In many of these cases, federal regulators were aware of the activity that was taking place in these banks through previous SARs, and have fined certain banks in the past for their role in failing to protect their financial institution from corruptors, mobsters, and gangs. In 2015, Deutsche Bank was fined $258 million dollars because they maintained working operations with countries that the United States was sanctioning, including Iran, Syria, Libya and several others. This however did not stop the bank from continuing those working relations as documents show persistent transactions following the regulatory fine. Similarly, HSBC reportedly continued their movement of billions of dollars that were tied to a ponzi scheme despite paying record fines for working with murderers and cartels in the early 2010s. Despite these egregious decisions made by major banks to continue working with shady figures, authorities that are responsible for prosecuting this type of activity rarely ever take up the goliath task of bringing criminal charges to these banks — opting instead to threaten criminal prosecution should the illicit activity persist.

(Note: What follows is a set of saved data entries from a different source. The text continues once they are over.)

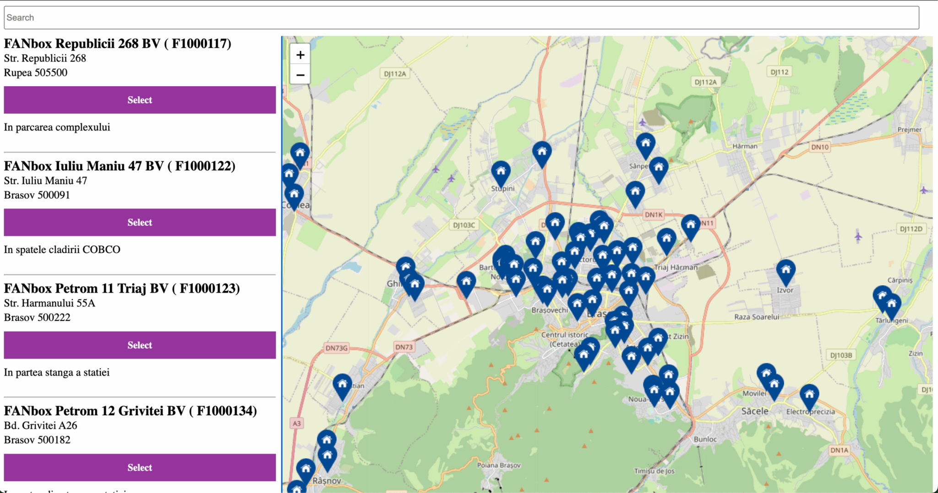The height and width of the screenshot is (493, 938).
Task: Focus the Search input field
Action: (461, 17)
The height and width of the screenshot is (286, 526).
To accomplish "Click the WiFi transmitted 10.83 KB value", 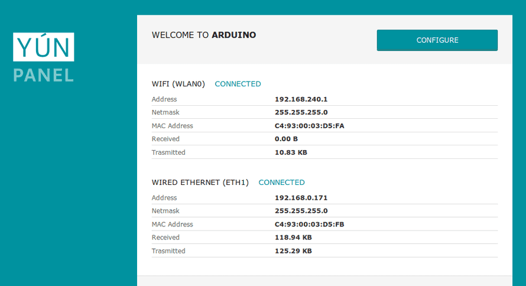I will [291, 152].
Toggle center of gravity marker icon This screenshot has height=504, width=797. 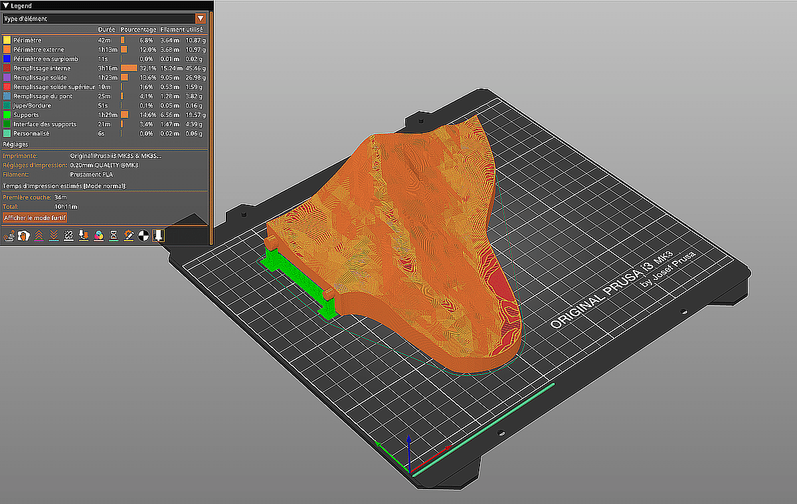pyautogui.click(x=144, y=235)
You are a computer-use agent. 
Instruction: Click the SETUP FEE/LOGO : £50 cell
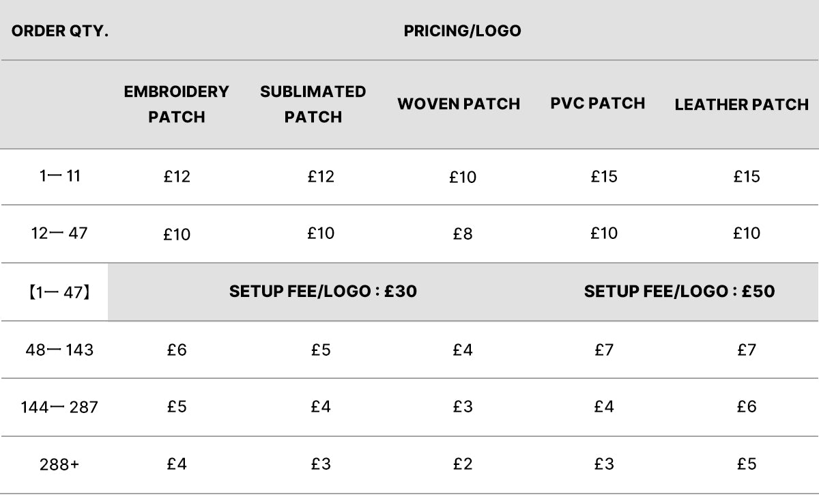click(679, 292)
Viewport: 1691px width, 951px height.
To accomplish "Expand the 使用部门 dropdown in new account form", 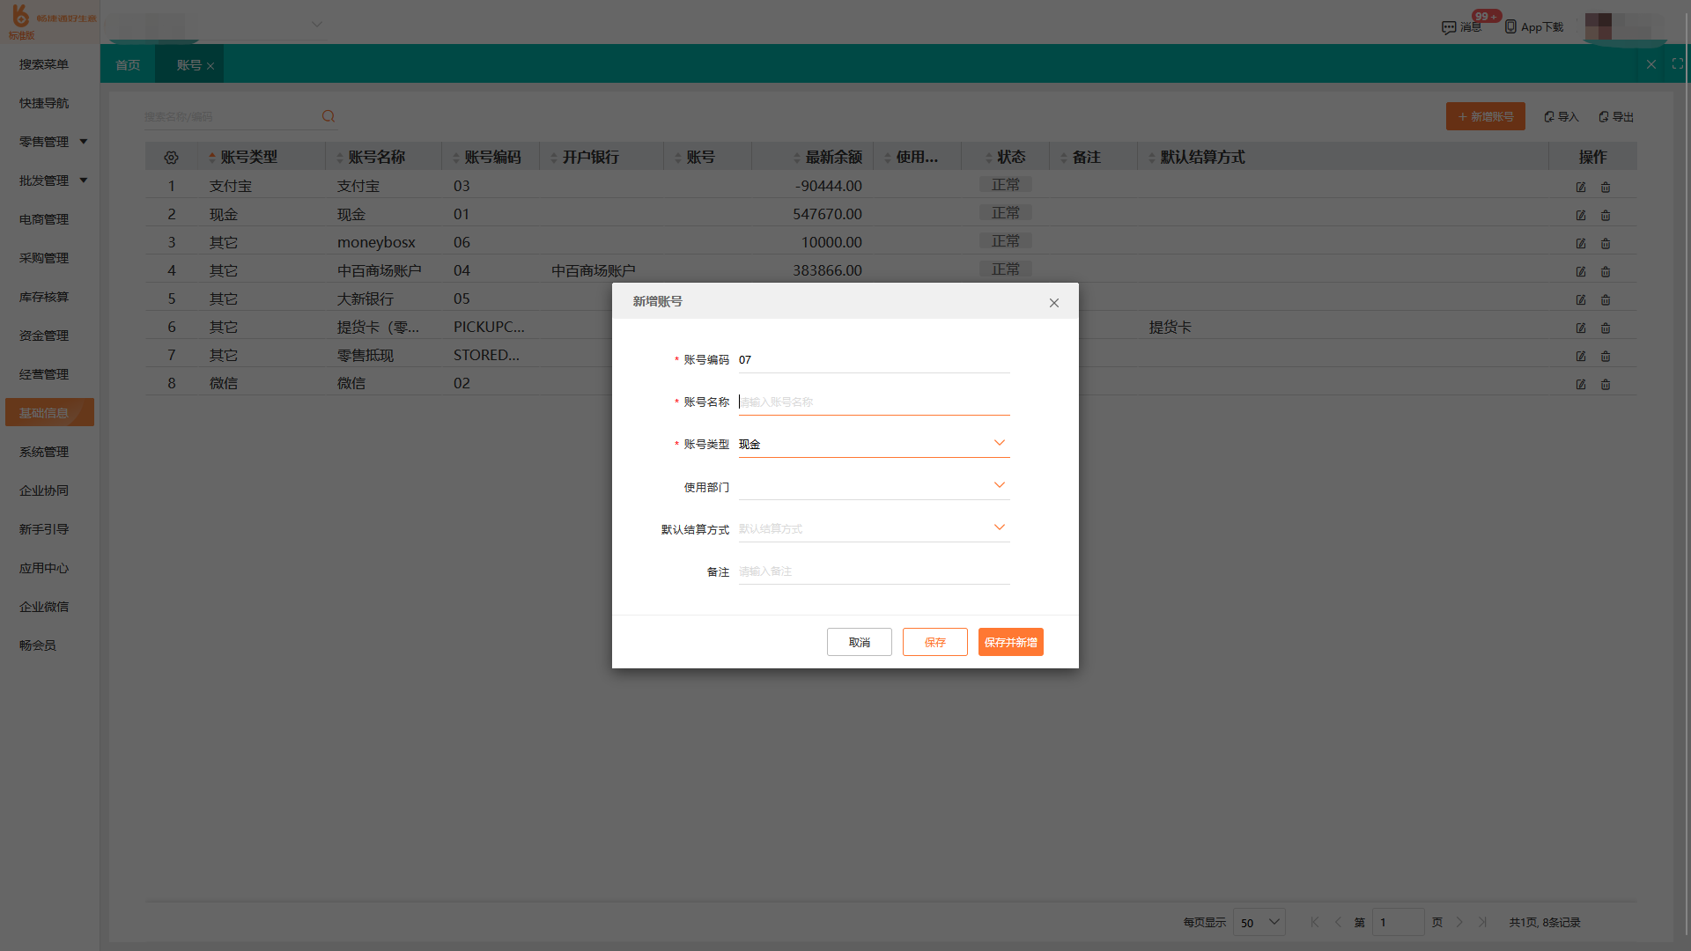I will [1000, 485].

What the FinCEN documents show is that despite these threats of prosecution and levied fines, monies linked to ponzi schemes, fraud, drugs, and other forms of corruption have passed through these banks without much enforcement. FinCEN has stated that this flow of illegal funds is harmful to ordinary citizens of countries around the world as it fuels drug cartels, corrupt oligarchs, and other criminal enterprises which in return diminishes the trust consumers have in these financial institutions; as well as, the transparency these banks have with federal and financial regulators. This decline was highlighted when the FinCEN Files became public in late September of 2020 and the Dow lost 800 points, along with bank stocks dropping significantly. Deutsche Bank, who was labeled as the largest offender of the major banks for processing illicit funds saw their stock drop 8% on the day, followed by 5.5% at HSBC. Bank of New York Mellon lost 4.1% in trading and JPMorgan fell 3.1%.
It is unclear what will result from the FinCEN Files leak as the spotlight shines on thousands of suspicious activity reports that barely scratch the surface according to the ICIJ. How federal regulators and law enforcement will respond to the relevant information presented in these leaks may also indicate if any action will be taken to address this problem. What is clear however, is that the trillions of dollars that are funneled through well-known financial institutions worldwide and in the United States are connected to criminal organizations, corrupt government regimes, drug cartels, and more.